Supplied material START

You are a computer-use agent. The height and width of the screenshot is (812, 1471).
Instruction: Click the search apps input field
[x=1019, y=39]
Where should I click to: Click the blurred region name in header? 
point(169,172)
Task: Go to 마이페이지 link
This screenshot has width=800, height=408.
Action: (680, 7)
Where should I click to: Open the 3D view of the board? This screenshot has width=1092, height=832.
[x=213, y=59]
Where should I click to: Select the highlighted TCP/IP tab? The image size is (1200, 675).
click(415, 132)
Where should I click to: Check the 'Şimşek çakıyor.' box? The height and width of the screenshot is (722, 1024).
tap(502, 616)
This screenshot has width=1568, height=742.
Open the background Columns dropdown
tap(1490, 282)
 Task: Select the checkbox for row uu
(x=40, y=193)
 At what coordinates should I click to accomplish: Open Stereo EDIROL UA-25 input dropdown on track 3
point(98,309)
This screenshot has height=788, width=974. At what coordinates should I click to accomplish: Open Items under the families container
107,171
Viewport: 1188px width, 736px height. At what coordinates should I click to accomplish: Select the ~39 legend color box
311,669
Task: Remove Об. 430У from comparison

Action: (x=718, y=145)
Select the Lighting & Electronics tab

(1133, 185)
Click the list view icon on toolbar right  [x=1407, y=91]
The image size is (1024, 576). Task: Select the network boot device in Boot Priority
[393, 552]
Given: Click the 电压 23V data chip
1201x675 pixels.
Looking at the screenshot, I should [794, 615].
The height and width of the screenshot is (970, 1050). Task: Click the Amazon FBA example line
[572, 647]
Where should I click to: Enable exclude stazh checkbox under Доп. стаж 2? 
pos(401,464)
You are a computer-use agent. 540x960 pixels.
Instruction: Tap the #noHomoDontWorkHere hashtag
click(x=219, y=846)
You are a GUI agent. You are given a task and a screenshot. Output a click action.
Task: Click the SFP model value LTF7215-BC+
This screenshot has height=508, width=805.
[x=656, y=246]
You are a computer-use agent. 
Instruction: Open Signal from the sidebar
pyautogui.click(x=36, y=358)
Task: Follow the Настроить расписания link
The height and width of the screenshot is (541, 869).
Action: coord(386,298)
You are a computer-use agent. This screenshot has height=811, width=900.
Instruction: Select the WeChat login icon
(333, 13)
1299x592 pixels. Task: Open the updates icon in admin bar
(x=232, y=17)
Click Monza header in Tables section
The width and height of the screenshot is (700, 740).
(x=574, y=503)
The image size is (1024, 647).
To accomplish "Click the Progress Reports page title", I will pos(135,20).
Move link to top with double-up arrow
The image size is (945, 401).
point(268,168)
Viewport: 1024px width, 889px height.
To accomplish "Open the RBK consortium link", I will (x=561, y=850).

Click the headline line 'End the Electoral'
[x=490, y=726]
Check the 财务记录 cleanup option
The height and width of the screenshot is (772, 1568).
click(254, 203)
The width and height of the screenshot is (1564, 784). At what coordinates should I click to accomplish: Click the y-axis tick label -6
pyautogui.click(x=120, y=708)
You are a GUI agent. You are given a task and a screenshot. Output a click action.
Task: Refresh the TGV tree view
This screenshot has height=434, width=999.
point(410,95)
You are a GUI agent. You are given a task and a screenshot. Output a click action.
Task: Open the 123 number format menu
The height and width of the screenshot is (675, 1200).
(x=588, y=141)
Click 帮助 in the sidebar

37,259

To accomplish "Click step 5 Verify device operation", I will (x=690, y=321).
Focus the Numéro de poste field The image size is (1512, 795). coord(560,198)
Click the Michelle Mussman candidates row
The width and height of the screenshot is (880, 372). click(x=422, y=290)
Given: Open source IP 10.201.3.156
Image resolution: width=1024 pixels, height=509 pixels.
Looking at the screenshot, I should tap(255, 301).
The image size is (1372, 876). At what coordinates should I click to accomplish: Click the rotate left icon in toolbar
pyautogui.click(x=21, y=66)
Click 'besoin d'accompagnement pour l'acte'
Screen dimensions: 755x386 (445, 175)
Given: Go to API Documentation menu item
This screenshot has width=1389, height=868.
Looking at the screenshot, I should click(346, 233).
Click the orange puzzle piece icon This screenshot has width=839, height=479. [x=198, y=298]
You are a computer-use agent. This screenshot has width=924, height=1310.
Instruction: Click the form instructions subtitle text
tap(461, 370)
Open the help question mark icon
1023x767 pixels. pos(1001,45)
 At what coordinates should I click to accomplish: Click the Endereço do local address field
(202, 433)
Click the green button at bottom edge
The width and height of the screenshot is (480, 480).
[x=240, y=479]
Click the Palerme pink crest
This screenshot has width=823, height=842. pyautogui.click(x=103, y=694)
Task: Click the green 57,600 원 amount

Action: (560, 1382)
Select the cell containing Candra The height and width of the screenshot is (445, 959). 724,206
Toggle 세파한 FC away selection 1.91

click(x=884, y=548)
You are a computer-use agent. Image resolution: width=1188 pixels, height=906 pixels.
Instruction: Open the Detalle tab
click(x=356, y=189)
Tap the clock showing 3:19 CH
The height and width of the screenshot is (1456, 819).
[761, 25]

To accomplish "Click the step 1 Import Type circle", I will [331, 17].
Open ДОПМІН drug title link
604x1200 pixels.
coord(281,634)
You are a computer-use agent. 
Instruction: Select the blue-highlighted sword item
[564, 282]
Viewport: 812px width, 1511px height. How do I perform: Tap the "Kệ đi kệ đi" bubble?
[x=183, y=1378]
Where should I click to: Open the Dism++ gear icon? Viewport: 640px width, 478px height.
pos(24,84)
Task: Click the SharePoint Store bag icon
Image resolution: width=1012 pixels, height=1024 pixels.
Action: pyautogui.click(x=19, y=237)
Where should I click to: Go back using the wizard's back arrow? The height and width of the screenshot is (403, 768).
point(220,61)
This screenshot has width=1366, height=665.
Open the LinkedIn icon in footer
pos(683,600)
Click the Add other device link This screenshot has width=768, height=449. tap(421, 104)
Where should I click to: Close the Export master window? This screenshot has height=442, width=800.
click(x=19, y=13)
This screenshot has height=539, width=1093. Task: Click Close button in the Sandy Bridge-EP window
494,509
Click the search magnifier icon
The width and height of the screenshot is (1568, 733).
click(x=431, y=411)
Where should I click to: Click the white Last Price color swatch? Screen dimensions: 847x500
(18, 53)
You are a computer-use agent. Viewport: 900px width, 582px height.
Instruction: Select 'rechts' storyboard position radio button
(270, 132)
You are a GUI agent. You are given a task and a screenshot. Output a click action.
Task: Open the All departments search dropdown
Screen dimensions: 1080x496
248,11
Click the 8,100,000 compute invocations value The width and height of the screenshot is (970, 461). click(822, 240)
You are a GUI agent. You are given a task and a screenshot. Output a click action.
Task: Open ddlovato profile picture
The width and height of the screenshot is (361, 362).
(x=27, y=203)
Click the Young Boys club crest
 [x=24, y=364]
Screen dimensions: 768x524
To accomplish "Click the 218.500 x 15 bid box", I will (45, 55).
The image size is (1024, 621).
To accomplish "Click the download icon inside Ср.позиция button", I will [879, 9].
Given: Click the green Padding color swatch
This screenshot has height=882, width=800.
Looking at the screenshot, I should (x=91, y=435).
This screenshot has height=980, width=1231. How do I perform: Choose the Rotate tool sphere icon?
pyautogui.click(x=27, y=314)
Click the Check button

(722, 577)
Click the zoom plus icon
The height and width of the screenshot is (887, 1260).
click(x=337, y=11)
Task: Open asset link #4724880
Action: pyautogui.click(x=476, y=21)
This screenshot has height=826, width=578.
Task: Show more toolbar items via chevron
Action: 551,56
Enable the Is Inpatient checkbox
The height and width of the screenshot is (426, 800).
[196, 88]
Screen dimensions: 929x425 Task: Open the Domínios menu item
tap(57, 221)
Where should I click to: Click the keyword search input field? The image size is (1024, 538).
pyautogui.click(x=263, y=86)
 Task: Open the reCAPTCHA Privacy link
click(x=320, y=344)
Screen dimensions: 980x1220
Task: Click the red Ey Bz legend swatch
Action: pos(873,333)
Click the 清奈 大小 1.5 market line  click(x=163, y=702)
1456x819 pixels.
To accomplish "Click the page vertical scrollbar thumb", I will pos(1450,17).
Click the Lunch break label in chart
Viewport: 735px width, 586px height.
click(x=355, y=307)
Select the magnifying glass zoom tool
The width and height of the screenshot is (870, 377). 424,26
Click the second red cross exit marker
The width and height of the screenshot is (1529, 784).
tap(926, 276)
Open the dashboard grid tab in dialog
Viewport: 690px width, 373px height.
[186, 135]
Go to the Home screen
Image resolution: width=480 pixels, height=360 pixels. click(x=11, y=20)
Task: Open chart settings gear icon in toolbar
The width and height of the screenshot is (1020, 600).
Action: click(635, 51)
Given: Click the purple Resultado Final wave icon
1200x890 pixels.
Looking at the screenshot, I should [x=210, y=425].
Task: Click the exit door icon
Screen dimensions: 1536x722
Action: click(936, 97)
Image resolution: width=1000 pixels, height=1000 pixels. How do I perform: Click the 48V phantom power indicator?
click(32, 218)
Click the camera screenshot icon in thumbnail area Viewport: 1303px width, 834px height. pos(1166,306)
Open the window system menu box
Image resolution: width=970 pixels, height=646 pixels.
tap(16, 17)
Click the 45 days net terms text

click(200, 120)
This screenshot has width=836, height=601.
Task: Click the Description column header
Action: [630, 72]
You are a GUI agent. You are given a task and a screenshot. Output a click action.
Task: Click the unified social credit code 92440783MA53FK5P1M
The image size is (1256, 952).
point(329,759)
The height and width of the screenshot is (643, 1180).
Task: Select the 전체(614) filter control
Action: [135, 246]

Supplied material END

Work to be completed = The required answer is the exact run of lines above starting at the line with "Where should I click to: Open the Dism++" and ending at the line with "This screenshot has width=1366, height=665.", with both ends present.

Solved exercise =
Where should I click to: Open the Dism++ gear icon? Viewport: 640px width, 478px height.
pos(24,84)
Task: Click the SharePoint Store bag icon
Image resolution: width=1012 pixels, height=1024 pixels.
Action: pyautogui.click(x=19, y=237)
Where should I click to: Go back using the wizard's back arrow? The height and width of the screenshot is (403, 768).
point(220,61)
This screenshot has width=1366, height=665.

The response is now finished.